[Saved data entries]
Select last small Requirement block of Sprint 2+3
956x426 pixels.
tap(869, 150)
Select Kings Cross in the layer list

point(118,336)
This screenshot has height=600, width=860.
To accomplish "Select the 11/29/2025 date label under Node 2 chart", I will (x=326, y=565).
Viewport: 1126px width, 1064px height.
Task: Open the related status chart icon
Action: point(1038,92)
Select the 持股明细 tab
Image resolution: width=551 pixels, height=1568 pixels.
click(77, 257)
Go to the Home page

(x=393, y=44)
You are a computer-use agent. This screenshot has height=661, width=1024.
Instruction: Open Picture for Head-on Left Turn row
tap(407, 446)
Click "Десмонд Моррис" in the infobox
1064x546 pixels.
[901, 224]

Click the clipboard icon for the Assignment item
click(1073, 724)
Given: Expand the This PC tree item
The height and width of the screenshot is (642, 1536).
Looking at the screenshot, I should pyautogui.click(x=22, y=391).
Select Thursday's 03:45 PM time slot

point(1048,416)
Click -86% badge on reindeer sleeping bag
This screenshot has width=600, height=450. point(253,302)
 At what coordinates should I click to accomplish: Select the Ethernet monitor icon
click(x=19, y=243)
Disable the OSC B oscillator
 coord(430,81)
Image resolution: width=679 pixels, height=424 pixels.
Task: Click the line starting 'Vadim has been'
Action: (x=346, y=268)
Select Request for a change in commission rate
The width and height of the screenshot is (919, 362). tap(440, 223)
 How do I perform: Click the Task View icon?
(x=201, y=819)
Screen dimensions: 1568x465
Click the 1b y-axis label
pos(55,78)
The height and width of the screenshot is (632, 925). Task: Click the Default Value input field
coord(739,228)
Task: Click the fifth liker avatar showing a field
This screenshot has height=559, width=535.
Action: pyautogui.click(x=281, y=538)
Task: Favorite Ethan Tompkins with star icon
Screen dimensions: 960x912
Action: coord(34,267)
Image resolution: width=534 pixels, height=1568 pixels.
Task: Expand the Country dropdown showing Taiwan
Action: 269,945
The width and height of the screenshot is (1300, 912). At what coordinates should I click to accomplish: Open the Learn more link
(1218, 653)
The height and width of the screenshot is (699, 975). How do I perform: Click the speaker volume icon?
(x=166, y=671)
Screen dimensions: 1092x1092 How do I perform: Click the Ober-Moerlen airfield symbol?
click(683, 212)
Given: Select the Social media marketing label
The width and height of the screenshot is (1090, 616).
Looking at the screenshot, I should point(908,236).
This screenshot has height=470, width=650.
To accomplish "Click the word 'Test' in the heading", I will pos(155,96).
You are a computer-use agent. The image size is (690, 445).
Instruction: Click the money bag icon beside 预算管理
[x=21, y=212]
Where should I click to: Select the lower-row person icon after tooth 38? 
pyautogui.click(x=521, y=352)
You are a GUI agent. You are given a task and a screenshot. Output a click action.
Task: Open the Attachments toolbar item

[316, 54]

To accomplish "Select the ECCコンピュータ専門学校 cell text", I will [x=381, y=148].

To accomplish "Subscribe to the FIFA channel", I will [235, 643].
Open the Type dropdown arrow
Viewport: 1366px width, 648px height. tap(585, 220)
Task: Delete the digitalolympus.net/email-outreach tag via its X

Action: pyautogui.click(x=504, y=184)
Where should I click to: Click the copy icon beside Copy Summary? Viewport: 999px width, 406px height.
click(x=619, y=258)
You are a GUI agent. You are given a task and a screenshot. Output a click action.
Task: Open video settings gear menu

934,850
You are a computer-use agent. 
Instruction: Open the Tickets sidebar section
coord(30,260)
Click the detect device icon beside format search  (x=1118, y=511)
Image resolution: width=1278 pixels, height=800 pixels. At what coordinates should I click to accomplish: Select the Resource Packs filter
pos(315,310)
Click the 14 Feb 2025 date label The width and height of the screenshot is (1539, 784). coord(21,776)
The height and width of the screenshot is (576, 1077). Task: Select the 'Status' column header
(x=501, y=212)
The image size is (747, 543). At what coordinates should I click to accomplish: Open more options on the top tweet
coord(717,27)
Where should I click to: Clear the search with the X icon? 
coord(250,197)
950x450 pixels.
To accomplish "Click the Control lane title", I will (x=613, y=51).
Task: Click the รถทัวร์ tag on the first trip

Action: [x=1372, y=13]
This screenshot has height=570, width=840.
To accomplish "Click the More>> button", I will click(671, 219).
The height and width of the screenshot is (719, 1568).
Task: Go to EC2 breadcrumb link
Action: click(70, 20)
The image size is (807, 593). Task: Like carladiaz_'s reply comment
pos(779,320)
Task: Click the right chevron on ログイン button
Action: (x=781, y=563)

** EXERCISE REQUIREMENTS **
Restate every entry word for word.

** RESPONSE BOX **
Select last small Requirement block of Sprint 2+3
956x426 pixels.
tap(869, 150)
Select Kings Cross in the layer list

point(118,336)
This screenshot has height=600, width=860.
To accomplish "Select the 11/29/2025 date label under Node 2 chart", I will (x=326, y=565).
Viewport: 1126px width, 1064px height.
Task: Open the related status chart icon
Action: point(1038,92)
Select the 持股明细 tab
Image resolution: width=551 pixels, height=1568 pixels.
click(77, 257)
Go to the Home page

(x=393, y=44)
You are a computer-use agent. This screenshot has height=661, width=1024.
Instruction: Open Picture for Head-on Left Turn row
tap(407, 446)
Click "Десмонд Моррис" in the infobox
1064x546 pixels.
[901, 224]

Click the clipboard icon for the Assignment item
click(1073, 724)
Given: Expand the This PC tree item
The height and width of the screenshot is (642, 1536).
Looking at the screenshot, I should pyautogui.click(x=22, y=391).
Select Thursday's 03:45 PM time slot

point(1048,416)
Click -86% badge on reindeer sleeping bag
This screenshot has width=600, height=450. point(253,302)
 At what coordinates should I click to accomplish: Select the Ethernet monitor icon
click(x=19, y=243)
Disable the OSC B oscillator
 coord(430,81)
Image resolution: width=679 pixels, height=424 pixels.
Task: Click the line starting 'Vadim has been'
Action: (x=346, y=268)
Select Request for a change in commission rate
The width and height of the screenshot is (919, 362). tap(440, 223)
 How do I perform: Click the Task View icon?
(x=201, y=819)
Screen dimensions: 1568x465
Click the 1b y-axis label
pos(55,78)
The height and width of the screenshot is (632, 925). Task: Click the Default Value input field
coord(739,228)
Task: Click the fifth liker avatar showing a field
This screenshot has height=559, width=535.
Action: pyautogui.click(x=281, y=538)
Task: Favorite Ethan Tompkins with star icon
Screen dimensions: 960x912
Action: coord(34,267)
Image resolution: width=534 pixels, height=1568 pixels.
Task: Expand the Country dropdown showing Taiwan
Action: 269,945
The width and height of the screenshot is (1300, 912). At what coordinates should I click to accomplish: Open the Learn more link
(1218, 653)
The height and width of the screenshot is (699, 975). How do I perform: Click the speaker volume icon?
(x=166, y=671)
Screen dimensions: 1092x1092 How do I perform: Click the Ober-Moerlen airfield symbol?
click(683, 212)
Given: Select the Social media marketing label
The width and height of the screenshot is (1090, 616).
Looking at the screenshot, I should point(908,236).
This screenshot has height=470, width=650.
To accomplish "Click the word 'Test' in the heading", I will pos(155,96).
You are a computer-use agent. The image size is (690, 445).
Instruction: Click the money bag icon beside 预算管理
[x=21, y=212]
Where should I click to: Select the lower-row person icon after tooth 38? 
pyautogui.click(x=521, y=352)
You are a GUI agent. You are given a task and a screenshot. Output a click action.
Task: Open the Attachments toolbar item

[316, 54]

To accomplish "Select the ECCコンピュータ専門学校 cell text", I will [x=381, y=148].

To accomplish "Subscribe to the FIFA channel", I will [235, 643].
Open the Type dropdown arrow
Viewport: 1366px width, 648px height. tap(585, 220)
Task: Delete the digitalolympus.net/email-outreach tag via its X

Action: pyautogui.click(x=504, y=184)
Where should I click to: Click the copy icon beside Copy Summary? Viewport: 999px width, 406px height.
click(x=619, y=258)
You are a GUI agent. You are given a task and a screenshot. Output a click action.
Task: Open video settings gear menu

934,850
You are a computer-use agent. 
Instruction: Open the Tickets sidebar section
coord(30,260)
Click the detect device icon beside format search  (x=1118, y=511)
Image resolution: width=1278 pixels, height=800 pixels. At what coordinates should I click to accomplish: Select the Resource Packs filter
pos(315,310)
Click the 14 Feb 2025 date label The width and height of the screenshot is (1539, 784). coord(21,776)
The height and width of the screenshot is (576, 1077). Task: Select the 'Status' column header
(x=501, y=212)
The image size is (747, 543). At what coordinates should I click to accomplish: Open more options on the top tweet
coord(717,27)
Where should I click to: Clear the search with the X icon? 
coord(250,197)
950x450 pixels.
To accomplish "Click the Control lane title", I will (x=613, y=51).
Task: Click the รถทัวร์ tag on the first trip

Action: [x=1372, y=13]
This screenshot has height=570, width=840.
To accomplish "Click the More>> button", I will click(671, 219).
The height and width of the screenshot is (719, 1568).
Task: Go to EC2 breadcrumb link
Action: click(70, 20)
The image size is (807, 593). Task: Like carladiaz_'s reply comment
pos(779,320)
Task: Click the right chevron on ログイン button
Action: (x=781, y=563)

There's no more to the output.